• **Task item**: What do the lines say from the one containing "Task: Open the blue-haired" to the end of the records? Restate them word for word, and only those.

• **Data for the task**:
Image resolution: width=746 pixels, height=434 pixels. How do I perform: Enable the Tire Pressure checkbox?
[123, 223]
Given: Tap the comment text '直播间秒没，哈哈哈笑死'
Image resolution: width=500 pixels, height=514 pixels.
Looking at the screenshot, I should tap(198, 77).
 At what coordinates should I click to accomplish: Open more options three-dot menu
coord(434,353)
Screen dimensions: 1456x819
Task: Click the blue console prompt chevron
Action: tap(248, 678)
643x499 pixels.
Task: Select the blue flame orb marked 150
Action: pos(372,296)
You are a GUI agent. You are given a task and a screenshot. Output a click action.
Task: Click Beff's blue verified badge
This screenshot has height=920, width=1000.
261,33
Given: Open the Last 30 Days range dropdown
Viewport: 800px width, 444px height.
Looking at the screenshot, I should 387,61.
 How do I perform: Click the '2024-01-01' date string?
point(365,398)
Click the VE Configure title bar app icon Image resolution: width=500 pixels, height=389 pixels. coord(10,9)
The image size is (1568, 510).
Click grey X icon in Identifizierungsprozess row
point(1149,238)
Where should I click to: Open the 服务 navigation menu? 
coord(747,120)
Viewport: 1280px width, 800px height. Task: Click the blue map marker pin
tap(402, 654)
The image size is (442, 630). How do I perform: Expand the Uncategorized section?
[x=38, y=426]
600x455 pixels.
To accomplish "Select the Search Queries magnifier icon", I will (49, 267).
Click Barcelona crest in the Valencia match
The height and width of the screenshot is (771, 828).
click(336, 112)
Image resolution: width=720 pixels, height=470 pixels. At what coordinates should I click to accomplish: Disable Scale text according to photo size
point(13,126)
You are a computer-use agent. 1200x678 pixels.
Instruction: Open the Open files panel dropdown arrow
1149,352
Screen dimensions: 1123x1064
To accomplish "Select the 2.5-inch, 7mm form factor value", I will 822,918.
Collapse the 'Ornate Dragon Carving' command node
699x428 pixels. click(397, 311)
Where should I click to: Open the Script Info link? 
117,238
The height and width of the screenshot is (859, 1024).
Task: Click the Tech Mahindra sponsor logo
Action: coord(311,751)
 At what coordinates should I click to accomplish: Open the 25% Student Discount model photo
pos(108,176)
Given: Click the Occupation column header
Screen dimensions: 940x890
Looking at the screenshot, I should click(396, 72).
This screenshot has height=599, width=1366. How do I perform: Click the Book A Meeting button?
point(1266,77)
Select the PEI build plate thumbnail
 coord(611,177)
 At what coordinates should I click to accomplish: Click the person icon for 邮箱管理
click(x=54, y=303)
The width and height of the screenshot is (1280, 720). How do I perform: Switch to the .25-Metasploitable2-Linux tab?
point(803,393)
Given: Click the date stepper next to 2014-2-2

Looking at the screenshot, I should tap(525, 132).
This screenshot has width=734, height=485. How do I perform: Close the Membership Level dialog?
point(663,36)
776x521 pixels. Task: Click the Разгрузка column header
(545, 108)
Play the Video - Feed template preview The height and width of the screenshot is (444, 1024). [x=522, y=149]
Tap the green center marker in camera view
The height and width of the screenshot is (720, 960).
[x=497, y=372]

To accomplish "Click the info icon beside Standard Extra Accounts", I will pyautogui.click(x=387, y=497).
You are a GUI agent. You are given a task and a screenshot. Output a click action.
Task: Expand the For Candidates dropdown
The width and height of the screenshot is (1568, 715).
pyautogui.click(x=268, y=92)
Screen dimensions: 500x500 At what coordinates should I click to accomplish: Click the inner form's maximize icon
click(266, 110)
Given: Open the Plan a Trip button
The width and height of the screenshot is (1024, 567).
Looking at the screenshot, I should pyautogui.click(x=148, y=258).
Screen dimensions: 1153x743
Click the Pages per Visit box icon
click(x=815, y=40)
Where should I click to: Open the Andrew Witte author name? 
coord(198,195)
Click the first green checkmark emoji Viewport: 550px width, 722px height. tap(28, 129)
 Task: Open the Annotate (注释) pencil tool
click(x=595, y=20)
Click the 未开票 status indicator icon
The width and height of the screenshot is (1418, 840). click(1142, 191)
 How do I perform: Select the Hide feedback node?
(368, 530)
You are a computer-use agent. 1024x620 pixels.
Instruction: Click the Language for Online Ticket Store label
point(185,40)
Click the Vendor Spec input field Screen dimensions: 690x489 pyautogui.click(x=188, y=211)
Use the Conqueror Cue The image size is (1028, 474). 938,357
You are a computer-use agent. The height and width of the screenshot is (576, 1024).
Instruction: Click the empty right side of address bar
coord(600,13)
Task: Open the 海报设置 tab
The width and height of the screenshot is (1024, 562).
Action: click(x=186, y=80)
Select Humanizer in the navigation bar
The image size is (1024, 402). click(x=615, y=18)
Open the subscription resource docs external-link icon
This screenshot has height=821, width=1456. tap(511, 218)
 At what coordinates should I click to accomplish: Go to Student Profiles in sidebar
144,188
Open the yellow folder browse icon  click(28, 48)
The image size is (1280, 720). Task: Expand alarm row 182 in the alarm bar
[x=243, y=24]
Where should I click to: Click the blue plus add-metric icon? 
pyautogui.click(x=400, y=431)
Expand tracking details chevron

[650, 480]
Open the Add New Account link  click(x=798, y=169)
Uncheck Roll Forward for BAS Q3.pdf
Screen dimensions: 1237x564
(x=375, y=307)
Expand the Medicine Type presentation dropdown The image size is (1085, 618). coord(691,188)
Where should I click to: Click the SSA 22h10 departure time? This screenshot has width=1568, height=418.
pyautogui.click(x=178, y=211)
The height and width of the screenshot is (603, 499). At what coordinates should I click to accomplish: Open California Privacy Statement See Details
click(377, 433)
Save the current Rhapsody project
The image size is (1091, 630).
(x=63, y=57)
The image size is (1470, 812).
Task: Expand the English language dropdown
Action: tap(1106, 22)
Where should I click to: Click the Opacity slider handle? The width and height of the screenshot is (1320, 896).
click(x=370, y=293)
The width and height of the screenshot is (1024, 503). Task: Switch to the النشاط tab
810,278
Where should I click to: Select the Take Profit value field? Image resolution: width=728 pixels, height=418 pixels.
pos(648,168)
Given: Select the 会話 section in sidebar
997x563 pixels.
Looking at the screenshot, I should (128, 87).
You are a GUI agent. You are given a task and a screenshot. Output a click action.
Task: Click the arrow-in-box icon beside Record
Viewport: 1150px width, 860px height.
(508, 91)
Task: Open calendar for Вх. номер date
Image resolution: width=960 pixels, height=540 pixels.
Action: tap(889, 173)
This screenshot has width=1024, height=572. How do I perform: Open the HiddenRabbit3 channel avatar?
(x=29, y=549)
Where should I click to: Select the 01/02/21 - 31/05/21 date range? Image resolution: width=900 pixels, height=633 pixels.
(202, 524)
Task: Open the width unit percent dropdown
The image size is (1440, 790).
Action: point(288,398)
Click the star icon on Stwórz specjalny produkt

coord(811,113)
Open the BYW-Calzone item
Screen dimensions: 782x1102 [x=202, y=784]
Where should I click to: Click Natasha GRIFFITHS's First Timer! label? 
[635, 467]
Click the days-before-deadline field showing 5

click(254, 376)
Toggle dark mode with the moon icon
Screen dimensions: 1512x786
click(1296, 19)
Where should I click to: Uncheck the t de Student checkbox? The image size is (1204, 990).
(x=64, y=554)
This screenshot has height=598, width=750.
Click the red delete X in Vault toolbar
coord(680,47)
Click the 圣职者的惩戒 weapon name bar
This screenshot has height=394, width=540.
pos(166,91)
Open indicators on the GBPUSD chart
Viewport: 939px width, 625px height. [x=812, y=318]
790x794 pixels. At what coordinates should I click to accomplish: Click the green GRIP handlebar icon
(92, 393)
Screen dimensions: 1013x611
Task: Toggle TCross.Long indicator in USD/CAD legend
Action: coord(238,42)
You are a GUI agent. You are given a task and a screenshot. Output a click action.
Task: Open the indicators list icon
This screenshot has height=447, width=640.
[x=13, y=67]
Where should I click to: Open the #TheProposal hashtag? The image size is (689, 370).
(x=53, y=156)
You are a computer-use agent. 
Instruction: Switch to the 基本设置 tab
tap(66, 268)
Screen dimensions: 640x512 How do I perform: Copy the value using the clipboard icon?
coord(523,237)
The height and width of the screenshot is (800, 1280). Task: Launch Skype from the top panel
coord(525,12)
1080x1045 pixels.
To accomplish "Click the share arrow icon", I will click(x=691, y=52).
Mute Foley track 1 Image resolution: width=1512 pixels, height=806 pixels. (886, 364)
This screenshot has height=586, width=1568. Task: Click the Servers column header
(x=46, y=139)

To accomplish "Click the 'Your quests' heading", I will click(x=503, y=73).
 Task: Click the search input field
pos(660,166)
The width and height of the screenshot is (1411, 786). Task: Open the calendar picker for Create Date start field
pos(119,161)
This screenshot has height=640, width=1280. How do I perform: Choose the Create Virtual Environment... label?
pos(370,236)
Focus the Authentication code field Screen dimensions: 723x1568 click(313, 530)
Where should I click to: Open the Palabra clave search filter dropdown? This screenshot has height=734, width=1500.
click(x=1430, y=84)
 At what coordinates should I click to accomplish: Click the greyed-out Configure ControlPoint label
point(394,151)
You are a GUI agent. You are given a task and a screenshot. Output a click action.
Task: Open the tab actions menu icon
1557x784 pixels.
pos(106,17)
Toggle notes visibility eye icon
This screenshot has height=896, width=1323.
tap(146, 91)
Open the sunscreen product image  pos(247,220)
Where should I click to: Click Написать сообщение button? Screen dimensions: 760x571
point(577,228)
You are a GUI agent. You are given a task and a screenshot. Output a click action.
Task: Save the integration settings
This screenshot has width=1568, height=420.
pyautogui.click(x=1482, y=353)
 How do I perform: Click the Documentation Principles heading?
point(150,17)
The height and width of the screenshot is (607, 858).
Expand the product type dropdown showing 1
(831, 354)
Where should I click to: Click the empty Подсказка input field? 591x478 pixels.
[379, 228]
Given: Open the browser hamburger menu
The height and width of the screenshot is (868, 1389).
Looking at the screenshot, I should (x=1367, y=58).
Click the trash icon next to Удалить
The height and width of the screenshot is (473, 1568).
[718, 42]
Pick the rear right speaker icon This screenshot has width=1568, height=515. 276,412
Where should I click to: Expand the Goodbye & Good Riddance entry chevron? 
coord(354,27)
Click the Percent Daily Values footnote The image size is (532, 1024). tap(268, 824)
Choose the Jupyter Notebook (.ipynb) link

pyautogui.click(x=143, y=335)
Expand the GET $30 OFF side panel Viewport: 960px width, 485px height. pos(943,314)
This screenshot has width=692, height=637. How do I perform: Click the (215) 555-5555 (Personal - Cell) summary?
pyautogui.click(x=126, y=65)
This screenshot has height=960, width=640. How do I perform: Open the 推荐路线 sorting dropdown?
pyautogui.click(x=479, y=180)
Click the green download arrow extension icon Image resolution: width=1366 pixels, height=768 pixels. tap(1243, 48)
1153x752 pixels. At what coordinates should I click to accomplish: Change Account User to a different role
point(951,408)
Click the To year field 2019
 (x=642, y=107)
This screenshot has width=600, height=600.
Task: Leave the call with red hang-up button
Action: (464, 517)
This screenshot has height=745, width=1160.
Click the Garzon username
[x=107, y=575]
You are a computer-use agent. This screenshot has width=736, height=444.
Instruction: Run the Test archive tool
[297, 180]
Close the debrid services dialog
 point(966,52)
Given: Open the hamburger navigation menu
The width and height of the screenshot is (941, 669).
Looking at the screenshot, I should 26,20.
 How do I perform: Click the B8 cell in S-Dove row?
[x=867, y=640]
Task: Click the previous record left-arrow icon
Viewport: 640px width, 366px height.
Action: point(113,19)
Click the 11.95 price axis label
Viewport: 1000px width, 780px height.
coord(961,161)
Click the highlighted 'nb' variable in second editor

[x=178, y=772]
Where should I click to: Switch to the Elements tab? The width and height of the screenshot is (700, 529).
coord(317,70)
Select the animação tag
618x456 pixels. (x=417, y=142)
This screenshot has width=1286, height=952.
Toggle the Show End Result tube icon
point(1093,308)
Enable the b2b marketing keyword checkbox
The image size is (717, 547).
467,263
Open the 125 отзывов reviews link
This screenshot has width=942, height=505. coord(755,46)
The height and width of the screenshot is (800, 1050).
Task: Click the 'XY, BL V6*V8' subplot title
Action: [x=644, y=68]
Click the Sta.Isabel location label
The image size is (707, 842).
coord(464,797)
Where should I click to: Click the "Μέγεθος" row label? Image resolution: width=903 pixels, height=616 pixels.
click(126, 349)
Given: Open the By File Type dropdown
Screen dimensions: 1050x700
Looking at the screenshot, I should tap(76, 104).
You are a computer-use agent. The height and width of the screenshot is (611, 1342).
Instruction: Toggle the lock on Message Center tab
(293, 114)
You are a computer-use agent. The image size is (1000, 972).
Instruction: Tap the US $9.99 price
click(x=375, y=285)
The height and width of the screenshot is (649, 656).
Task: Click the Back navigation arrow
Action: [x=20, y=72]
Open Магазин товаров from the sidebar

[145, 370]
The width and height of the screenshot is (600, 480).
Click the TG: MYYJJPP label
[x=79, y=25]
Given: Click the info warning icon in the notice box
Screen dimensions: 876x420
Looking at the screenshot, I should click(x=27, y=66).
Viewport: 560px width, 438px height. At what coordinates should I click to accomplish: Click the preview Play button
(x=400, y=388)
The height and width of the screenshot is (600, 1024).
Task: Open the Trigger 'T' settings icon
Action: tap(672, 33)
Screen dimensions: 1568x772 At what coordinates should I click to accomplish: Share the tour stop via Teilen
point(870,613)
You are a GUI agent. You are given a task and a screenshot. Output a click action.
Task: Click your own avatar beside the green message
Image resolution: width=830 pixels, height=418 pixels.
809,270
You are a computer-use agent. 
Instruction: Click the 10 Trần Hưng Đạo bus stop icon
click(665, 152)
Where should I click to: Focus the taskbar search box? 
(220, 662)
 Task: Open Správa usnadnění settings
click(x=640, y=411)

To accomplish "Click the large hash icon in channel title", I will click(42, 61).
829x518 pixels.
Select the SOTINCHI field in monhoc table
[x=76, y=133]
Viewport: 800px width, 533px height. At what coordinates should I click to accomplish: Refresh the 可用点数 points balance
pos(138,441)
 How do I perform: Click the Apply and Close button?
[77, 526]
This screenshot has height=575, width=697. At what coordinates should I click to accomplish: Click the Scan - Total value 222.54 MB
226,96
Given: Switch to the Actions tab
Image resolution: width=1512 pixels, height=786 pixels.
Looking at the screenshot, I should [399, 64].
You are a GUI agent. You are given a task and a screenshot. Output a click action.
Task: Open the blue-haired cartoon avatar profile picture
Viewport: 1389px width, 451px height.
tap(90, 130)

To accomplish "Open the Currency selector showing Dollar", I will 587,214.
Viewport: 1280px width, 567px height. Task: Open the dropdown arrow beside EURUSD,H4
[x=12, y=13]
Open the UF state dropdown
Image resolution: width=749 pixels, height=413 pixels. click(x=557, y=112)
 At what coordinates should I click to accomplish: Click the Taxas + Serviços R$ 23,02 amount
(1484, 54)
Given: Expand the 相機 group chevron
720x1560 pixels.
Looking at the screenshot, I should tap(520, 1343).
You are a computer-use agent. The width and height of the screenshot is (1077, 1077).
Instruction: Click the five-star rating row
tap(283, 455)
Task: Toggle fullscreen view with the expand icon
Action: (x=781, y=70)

• **Written response**:
Task: Open the blue-haired cartoon avatar profile picture
Viewport: 1389px width, 451px height.
tap(90, 130)

To accomplish "Open the Currency selector showing Dollar", I will 587,214.
Viewport: 1280px width, 567px height. Task: Open the dropdown arrow beside EURUSD,H4
[x=12, y=13]
Open the UF state dropdown
Image resolution: width=749 pixels, height=413 pixels. click(x=557, y=112)
 At what coordinates should I click to accomplish: Click the Taxas + Serviços R$ 23,02 amount
(1484, 54)
Given: Expand the 相機 group chevron
720x1560 pixels.
Looking at the screenshot, I should tap(520, 1343).
You are a computer-use agent. The width and height of the screenshot is (1077, 1077).
Instruction: Click the five-star rating row
tap(283, 455)
Task: Toggle fullscreen view with the expand icon
Action: (x=781, y=70)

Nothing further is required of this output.